From intimidation and verbal abuse to targeted violence and mass killing, this hatred often reflects and reinforces existing patterns of exclusion. The impact also extends beyond the immediate effects on individual victims to affect entire communities – in the process further marginalising them from basic services, participation and other rights.

In South Sudan, for example, inter-ethnic violence and hate speech continued to feed off a civil conflict that by January 2014 had displaced an estimated 335,000 civilians internally, with another 78,000 having fled the country.

In Kenya, following an attack by al-Shabaab militants on an upscale shopping mall in Nairobi, the Kenyan-Somali community reported increasing incidents of hate speech from other Kenyans and increased harassment from authorities.
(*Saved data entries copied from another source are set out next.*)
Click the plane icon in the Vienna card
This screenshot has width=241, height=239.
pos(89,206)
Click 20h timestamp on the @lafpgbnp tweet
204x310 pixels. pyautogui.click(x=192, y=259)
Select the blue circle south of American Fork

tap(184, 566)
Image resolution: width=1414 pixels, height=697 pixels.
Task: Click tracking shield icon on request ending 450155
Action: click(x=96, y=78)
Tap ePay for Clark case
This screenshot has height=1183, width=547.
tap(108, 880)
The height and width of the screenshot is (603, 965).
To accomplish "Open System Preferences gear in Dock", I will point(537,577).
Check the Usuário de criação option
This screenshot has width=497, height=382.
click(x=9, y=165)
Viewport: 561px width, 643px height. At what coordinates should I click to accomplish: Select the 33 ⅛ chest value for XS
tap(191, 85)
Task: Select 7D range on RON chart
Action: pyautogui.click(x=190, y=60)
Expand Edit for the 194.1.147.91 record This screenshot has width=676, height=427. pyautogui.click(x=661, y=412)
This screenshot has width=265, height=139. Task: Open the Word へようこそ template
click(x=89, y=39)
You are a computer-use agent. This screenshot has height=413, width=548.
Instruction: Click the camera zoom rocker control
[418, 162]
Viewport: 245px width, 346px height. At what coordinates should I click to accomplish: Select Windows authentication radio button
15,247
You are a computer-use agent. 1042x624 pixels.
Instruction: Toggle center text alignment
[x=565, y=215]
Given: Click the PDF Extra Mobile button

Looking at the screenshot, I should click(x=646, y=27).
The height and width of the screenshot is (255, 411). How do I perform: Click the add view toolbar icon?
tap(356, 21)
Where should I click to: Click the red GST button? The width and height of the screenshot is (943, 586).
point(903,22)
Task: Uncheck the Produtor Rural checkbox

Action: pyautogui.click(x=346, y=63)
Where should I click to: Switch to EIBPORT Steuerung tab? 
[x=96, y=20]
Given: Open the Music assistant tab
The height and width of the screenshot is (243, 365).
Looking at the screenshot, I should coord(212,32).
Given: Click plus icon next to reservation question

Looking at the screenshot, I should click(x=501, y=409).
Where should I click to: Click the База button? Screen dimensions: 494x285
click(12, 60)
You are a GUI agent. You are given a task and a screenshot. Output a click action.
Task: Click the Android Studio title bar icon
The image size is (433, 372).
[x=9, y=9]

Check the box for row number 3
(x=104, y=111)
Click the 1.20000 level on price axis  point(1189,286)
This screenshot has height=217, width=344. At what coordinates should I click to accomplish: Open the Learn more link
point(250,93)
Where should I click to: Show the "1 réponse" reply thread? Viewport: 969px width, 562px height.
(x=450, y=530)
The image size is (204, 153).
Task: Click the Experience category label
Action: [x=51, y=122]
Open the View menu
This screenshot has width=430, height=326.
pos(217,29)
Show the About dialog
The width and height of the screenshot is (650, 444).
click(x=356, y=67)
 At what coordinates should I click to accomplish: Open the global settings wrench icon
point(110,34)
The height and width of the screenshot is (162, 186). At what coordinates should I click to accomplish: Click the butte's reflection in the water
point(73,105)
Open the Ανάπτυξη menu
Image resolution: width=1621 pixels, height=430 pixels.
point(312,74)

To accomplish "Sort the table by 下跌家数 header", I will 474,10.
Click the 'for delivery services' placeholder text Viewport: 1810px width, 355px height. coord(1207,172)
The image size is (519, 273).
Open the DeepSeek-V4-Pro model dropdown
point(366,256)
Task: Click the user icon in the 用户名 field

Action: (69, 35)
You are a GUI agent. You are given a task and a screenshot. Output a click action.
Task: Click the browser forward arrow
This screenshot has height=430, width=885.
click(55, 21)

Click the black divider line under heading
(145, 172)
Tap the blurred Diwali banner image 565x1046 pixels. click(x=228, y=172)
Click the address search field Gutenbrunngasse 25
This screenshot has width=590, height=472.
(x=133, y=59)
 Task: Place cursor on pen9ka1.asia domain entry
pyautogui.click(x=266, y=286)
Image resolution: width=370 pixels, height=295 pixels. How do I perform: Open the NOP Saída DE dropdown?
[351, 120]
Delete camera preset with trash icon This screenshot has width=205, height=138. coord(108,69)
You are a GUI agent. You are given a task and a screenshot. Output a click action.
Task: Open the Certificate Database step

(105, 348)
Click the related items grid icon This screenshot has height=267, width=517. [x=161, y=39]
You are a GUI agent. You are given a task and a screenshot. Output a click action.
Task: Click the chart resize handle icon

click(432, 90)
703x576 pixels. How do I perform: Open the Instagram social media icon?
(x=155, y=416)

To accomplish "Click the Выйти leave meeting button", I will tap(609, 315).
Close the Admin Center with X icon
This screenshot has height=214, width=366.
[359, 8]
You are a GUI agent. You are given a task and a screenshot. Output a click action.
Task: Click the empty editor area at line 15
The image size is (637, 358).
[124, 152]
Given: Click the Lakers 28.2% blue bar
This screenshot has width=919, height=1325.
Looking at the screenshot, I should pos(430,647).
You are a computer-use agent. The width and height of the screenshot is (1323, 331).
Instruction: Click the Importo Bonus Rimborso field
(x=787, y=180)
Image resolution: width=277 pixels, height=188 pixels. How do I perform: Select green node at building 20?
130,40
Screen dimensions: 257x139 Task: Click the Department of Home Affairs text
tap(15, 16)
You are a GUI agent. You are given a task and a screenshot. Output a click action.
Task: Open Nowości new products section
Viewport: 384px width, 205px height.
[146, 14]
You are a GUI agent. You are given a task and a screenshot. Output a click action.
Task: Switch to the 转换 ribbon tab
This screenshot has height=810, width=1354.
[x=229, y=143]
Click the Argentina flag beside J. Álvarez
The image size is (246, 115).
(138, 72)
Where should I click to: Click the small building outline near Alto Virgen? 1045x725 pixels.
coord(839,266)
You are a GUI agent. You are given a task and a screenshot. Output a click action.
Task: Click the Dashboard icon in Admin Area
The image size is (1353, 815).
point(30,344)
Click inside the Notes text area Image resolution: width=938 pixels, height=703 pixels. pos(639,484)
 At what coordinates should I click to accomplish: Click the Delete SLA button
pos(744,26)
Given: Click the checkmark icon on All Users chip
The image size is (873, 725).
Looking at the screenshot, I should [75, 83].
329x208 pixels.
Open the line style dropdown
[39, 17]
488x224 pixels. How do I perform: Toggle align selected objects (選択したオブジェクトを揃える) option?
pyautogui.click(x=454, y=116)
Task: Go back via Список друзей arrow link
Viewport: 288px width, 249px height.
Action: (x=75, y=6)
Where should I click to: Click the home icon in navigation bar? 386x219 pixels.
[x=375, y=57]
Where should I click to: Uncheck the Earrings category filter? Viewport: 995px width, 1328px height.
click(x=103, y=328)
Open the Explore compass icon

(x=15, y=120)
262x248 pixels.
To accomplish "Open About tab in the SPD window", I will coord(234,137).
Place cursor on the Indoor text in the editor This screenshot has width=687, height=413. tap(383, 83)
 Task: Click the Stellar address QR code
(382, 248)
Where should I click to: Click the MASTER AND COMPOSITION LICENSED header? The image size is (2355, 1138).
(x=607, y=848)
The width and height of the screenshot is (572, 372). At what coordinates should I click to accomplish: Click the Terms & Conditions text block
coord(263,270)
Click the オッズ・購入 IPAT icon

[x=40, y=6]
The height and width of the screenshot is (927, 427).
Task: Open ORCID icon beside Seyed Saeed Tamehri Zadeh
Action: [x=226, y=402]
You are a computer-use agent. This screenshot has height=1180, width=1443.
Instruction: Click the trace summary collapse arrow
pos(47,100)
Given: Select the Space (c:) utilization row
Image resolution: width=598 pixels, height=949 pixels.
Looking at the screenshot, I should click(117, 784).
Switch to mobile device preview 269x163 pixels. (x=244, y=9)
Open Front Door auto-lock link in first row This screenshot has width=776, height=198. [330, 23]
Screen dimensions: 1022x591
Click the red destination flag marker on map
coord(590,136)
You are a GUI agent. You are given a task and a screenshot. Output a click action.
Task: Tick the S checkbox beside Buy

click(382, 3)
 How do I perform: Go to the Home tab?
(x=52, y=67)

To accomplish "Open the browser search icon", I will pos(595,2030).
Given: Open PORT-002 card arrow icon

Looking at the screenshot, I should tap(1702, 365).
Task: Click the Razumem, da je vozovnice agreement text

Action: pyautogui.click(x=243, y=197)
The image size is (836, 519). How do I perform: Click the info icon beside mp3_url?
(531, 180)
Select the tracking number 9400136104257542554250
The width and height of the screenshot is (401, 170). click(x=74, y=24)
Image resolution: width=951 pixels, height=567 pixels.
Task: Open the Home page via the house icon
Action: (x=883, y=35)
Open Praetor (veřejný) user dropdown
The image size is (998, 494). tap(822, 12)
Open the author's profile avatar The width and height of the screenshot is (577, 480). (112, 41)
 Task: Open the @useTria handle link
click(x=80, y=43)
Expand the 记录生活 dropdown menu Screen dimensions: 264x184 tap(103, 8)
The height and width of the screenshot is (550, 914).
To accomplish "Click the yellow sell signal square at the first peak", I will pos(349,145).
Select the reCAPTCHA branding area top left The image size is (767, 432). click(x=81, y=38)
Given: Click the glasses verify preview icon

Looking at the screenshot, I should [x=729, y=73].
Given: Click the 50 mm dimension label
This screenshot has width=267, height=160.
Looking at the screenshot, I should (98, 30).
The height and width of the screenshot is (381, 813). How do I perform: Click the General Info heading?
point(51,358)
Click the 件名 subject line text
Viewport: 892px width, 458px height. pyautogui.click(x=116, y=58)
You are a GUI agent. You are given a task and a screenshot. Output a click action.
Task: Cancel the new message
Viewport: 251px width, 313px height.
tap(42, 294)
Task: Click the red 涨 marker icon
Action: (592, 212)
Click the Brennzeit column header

Away from Nairobi central business district, encouraged in part by hate speech and rumours, Pokomo and Orma communities engaged in bloody revenge attacks at the start of the year.

The impact of hatred may extend beyond discrimination to more visible extremes. In the Democratic Republic of Congo, where more than 40 armed groups operate, ethnic discrimination and hatred continue to fuel civil conflicts, including high levels of sexual violence that benefit or enrich particular groups.

Elsewhere in the region, minority and indigenous communities have been targeted as part of government security crackdowns. In Mali, French intervention at the start of the year against Islamist militants was successful, but security forces in the aftermath have been accused of targeting Arabs, Tuaregs and Peuhl in reprisal attacks.

According to the State of the World’s Minorities and Indigenous Peoples 2010 report, a decade into the new century sees religious minorities confronting serious violations of their rights around the globe. Following the violent attacks of September 11, 2001, governments of every political hue have used “war on terror” rhetoric to justify the repression of religious communities.

Other religious minorities have faced a violent backlash, often unjustly accused of siding with belligerents. In Africa, the Middle East, Asia and Latin America, armed conflict and land seizures have forced minority and indigenous communities away from locations central to their religious beliefs.